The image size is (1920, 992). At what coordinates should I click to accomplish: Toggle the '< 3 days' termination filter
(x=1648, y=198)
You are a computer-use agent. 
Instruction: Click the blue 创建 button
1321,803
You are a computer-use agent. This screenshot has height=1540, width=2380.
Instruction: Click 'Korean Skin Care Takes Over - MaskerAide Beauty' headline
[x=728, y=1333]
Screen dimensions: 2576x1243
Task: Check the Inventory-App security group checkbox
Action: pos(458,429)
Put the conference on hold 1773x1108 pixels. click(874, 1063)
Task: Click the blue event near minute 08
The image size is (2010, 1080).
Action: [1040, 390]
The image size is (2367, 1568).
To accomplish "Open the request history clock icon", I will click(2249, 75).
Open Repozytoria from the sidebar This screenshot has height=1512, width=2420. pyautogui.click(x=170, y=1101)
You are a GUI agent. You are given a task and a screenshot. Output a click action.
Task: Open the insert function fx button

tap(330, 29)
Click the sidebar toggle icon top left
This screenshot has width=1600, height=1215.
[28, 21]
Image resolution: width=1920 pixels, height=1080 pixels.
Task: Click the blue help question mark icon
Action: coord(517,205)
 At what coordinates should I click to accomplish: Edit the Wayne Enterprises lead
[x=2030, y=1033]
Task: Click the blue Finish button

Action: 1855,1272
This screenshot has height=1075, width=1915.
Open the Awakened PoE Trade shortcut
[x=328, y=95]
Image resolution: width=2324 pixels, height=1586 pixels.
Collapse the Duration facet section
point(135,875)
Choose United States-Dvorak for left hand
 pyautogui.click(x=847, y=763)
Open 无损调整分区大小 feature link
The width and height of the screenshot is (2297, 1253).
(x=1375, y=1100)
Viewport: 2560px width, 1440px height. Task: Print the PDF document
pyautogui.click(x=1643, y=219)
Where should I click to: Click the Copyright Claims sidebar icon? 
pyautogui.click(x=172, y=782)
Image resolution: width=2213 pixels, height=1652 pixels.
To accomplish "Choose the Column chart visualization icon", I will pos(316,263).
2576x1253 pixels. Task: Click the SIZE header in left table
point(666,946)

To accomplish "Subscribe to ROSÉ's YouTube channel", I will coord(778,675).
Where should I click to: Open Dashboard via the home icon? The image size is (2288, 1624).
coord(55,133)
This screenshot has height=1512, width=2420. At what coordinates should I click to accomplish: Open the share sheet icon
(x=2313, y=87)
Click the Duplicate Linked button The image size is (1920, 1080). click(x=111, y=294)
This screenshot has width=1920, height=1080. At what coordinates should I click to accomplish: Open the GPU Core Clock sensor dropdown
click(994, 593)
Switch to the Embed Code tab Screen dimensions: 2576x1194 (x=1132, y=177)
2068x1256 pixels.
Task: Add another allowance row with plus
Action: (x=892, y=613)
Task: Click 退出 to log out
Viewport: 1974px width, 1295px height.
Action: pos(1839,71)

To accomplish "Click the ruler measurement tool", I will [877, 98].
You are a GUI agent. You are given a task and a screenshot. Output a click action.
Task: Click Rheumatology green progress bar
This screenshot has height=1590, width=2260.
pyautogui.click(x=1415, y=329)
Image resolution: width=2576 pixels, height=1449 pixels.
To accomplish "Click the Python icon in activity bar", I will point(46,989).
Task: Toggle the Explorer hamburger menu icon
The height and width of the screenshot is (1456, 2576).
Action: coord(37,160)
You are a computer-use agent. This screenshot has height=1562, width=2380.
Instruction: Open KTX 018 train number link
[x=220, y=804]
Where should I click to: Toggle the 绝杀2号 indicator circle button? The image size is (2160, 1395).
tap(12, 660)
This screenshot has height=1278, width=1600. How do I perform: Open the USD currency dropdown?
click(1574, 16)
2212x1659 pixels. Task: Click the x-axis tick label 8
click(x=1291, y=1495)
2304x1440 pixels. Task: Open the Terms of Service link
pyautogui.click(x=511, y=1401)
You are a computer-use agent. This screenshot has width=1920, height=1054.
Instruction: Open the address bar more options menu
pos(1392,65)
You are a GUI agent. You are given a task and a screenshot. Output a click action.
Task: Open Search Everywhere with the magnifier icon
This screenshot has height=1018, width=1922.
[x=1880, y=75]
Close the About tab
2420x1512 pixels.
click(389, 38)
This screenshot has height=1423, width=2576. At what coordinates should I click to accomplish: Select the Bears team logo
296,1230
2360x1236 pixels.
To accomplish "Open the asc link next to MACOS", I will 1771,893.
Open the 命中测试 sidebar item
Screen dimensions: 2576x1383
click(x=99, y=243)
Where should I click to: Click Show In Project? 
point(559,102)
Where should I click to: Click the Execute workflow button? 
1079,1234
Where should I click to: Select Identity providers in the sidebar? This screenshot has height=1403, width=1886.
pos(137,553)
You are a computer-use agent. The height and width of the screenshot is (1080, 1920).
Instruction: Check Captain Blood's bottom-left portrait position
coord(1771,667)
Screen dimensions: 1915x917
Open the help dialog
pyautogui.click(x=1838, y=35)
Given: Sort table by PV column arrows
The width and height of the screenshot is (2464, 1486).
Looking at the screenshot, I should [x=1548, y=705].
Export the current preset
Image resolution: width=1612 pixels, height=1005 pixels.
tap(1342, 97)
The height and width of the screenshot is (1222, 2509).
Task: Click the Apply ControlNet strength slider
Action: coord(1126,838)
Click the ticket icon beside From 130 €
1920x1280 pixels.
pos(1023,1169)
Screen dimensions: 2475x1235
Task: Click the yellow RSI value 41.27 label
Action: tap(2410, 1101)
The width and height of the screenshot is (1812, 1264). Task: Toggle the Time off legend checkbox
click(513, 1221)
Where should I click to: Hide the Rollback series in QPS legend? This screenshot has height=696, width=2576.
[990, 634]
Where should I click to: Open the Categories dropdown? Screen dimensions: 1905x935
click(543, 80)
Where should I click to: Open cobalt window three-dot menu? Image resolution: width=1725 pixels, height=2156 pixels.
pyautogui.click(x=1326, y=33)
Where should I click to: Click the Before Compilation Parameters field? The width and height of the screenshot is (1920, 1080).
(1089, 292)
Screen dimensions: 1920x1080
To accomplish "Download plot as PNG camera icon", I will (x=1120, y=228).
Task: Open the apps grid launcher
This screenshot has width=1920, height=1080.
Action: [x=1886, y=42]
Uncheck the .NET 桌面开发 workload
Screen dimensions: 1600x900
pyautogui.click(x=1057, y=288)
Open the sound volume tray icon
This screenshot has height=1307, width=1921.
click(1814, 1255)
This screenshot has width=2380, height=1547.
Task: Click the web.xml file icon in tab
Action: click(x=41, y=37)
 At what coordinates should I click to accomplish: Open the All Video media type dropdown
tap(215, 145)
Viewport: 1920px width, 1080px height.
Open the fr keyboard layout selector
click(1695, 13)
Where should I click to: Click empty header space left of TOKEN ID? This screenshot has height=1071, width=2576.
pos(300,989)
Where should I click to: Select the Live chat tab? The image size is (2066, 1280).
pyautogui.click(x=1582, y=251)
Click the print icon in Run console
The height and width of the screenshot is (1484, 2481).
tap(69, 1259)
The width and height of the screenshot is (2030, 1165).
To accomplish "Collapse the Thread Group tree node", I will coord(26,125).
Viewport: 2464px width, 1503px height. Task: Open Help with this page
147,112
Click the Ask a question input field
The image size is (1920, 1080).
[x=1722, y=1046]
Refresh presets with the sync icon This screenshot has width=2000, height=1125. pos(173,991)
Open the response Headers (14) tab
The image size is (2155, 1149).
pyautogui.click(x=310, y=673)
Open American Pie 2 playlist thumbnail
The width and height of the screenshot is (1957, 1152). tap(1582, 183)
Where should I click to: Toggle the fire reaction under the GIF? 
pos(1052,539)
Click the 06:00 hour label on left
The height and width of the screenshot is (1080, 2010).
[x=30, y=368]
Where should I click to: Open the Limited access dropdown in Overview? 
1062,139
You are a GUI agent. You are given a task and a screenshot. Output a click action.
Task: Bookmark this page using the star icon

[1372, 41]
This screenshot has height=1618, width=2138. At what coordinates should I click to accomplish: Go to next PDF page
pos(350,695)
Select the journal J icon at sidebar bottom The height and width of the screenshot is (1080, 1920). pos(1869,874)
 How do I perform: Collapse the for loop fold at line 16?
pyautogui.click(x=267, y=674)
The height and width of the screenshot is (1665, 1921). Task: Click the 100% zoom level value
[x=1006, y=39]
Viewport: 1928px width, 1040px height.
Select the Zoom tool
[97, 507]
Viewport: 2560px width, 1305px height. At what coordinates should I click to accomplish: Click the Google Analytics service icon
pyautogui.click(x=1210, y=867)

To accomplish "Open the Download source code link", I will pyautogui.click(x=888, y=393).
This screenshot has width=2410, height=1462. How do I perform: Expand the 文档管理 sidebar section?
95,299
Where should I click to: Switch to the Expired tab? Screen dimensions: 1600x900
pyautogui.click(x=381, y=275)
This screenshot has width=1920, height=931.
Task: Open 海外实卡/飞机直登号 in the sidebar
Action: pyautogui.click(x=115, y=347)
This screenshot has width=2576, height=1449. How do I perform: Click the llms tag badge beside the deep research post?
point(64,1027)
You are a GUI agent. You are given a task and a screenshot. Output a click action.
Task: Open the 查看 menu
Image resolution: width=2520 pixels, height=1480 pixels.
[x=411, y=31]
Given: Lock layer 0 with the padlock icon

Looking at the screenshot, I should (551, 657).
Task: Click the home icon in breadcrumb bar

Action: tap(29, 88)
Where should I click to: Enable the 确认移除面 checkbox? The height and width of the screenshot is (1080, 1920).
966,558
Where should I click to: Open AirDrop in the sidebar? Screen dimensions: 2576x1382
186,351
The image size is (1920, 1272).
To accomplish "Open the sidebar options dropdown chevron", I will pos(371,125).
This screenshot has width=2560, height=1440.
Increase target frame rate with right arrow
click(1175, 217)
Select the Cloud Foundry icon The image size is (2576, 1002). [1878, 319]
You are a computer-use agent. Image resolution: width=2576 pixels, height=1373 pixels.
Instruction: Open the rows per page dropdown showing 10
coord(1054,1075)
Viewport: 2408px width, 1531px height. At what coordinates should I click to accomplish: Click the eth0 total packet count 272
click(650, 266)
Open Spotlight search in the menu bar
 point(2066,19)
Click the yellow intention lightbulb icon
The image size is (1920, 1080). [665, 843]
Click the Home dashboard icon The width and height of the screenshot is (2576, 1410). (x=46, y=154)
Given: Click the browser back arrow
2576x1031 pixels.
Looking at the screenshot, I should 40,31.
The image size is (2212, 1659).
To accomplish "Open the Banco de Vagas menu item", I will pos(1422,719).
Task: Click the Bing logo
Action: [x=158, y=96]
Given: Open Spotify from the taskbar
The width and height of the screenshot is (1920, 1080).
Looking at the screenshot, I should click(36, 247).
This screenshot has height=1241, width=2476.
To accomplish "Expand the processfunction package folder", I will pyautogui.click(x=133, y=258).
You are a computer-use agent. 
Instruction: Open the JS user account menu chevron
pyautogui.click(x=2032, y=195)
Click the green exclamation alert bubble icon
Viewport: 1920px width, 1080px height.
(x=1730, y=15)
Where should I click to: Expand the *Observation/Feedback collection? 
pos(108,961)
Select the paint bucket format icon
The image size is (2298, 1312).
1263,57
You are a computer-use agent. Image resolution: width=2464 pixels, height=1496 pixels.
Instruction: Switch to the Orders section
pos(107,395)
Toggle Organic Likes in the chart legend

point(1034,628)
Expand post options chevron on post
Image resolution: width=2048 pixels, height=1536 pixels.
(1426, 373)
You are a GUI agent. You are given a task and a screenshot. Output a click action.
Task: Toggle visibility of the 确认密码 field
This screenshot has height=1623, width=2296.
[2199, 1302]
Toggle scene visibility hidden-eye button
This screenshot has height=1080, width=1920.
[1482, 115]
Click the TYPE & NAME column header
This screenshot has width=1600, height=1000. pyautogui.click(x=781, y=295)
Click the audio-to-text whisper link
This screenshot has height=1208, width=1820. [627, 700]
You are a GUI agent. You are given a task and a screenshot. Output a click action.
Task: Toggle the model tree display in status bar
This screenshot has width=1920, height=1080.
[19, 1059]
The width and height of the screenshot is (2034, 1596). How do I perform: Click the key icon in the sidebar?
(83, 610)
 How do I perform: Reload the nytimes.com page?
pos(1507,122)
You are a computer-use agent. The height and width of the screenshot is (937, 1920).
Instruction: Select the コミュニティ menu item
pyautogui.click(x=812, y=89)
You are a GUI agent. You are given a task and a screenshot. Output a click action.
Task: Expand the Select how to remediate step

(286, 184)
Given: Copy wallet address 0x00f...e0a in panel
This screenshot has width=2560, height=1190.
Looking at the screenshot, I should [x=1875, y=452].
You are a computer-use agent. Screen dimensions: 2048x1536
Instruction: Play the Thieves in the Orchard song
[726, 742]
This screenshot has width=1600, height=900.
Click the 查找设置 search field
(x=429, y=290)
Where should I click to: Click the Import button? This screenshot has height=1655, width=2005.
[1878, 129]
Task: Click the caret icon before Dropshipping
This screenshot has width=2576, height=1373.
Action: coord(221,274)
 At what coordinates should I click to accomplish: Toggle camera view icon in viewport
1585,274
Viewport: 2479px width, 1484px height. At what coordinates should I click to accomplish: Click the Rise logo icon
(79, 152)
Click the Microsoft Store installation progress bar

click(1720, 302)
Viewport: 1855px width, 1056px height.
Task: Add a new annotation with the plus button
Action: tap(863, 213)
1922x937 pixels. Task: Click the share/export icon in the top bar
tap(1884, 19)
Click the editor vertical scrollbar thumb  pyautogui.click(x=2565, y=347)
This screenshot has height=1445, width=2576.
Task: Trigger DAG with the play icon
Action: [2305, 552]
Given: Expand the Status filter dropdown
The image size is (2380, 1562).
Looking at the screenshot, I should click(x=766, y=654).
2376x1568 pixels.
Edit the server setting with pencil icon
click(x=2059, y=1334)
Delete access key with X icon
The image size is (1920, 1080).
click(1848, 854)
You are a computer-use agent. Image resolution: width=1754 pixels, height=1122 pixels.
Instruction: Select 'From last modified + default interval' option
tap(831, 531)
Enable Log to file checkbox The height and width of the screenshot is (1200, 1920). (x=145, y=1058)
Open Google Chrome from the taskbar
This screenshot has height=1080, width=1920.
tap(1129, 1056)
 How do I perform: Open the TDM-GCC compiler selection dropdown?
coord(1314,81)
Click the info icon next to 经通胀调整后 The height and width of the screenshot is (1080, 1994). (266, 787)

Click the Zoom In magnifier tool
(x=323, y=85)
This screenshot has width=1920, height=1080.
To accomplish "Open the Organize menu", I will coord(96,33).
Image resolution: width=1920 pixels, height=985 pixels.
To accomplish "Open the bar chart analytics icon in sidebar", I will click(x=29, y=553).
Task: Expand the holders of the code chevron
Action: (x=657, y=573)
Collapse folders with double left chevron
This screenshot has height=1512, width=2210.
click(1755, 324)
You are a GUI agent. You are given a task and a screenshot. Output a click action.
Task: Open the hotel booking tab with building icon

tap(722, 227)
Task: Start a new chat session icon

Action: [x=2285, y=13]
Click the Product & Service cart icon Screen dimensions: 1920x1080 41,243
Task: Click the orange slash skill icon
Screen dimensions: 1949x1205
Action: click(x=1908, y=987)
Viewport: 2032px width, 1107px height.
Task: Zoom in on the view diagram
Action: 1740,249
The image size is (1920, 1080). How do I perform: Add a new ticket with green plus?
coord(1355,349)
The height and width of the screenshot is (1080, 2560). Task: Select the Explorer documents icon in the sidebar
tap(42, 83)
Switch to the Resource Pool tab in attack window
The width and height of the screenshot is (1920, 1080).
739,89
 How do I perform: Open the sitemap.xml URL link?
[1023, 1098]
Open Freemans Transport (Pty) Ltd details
════
* _Exercise prompt_: Please give back exactly the lines of this listing beginning at the line with "This screenshot has height=1590, width=2260." and ending with the line with "Task: Toggle the Explorer hamburger menu icon", both included, and nothing else.

* _Answer for the task_:
This screenshot has height=1590, width=2260.
pyautogui.click(x=1415, y=329)
Image resolution: width=2576 pixels, height=1449 pixels.
To accomplish "Click the Python icon in activity bar", I will point(46,989).
Task: Toggle the Explorer hamburger menu icon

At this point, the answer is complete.